Collect everything.  Collect words impossible to translate to English (start with schadenfreude and portmanteau).  Collect particularly crafty sentences in books (“This was not the kind of river you fell into and got out of again; it was the other kind,” says Neil Gaiman in Neverwhere).  Collect memorable quotes (from people such as Neil deGrasse Tyson: “Stars in the universe far outnumber all sounds and words ever uttered by all humans who ever lived.”).  Collect definitions of words you didn’t know existed (imbroglio: a complicated and embarrassing state of things).  Collect scientific facts, historical events, songs with catchy refrains, pictures of kids and sailors and new species of bugs and mobster mugshots from the 1920s.  Poke your fingers into the vast ends of the universe and snatch up everything worth writing about.  You need all the details you can get your hands on so you can be precise as an assassin.  Pile them up in neat stacks, categorized and ordered accordingly.  Repeat unendingly.  Never stop collecting.
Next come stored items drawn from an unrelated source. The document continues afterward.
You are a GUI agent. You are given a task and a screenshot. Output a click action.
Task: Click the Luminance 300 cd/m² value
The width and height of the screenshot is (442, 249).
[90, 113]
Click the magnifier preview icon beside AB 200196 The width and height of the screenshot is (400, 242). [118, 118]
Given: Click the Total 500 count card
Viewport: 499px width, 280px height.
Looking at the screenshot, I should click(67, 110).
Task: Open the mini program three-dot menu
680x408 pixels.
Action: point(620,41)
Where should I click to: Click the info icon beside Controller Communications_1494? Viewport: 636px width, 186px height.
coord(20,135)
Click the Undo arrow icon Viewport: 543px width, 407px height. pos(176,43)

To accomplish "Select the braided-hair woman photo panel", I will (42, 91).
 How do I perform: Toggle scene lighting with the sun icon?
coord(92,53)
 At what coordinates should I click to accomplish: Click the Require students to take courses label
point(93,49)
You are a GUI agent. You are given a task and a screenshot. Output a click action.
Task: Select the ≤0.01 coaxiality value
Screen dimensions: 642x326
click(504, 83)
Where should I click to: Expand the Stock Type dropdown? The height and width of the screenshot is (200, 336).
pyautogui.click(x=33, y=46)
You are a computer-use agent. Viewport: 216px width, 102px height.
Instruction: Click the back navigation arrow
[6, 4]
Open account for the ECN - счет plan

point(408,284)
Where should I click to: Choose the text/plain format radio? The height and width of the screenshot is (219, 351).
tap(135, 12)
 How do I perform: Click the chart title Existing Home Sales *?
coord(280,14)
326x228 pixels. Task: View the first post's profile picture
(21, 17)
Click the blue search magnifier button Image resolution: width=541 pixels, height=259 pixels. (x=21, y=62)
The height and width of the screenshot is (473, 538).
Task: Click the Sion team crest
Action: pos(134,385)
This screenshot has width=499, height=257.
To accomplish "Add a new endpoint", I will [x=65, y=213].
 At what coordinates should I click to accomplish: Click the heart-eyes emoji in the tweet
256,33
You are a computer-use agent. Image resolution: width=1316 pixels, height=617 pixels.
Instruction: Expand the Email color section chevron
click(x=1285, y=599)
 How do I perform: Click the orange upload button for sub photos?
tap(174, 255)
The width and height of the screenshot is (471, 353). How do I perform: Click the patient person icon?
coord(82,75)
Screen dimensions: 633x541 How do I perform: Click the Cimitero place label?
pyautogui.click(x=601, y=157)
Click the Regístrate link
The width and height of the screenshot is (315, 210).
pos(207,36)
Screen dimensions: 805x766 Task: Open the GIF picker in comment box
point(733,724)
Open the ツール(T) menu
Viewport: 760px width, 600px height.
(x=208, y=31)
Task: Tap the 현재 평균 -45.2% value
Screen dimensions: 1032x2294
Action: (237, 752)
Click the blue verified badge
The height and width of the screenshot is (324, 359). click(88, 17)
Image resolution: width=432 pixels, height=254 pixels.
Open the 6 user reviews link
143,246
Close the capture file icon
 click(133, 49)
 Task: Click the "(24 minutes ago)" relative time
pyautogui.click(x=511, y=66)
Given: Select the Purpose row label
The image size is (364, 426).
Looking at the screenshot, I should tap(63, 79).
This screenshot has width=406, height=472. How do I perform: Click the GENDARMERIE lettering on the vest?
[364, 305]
Make a mess. Shuffle through your neat stacks and pick out the bits that ignite, glow, spark.  Keep shuffling until you have a handful of volatile snippets and set aside those that don’t fit together nicely in your palm.  Be sure your workspace is clear.  Then, hurl your inspirations recklessly in every direction.  You’ll find the story through the chaos, twisting and weaving those bits and pieces into something of your own.  Sculpt your creation, delicately or haphazardly or in a new way entirely.  When you are finished, stand it up and dust off the debris. Polish.

When you’re ready, set up your camera. Focus on a moment, or a snapshot, of this mess you’ve created.  Flash fiction is photography.  Your story exists in the flash of the camera, but you’re not the photographer.  You’re the guy who sets up the props, the still life.  You’re the guy who adjusts the lighting and the backdrop.  Hell, you’re the camera.  Keep tweaking that delicate snapshot up until the flash pops.  It’s over so quick, though you’ve spent hours preparing, setting up for that snap when the photographer clicks the lens.  The photographer is your reader.  Your reader is the one calling the shots, really.  She’ll see what she wants to see.  Your job is to give her something worth seeing.

Hayley Fitz will begin interning at Passages North in the fall. She looks forward to reading your short-short story submissions then.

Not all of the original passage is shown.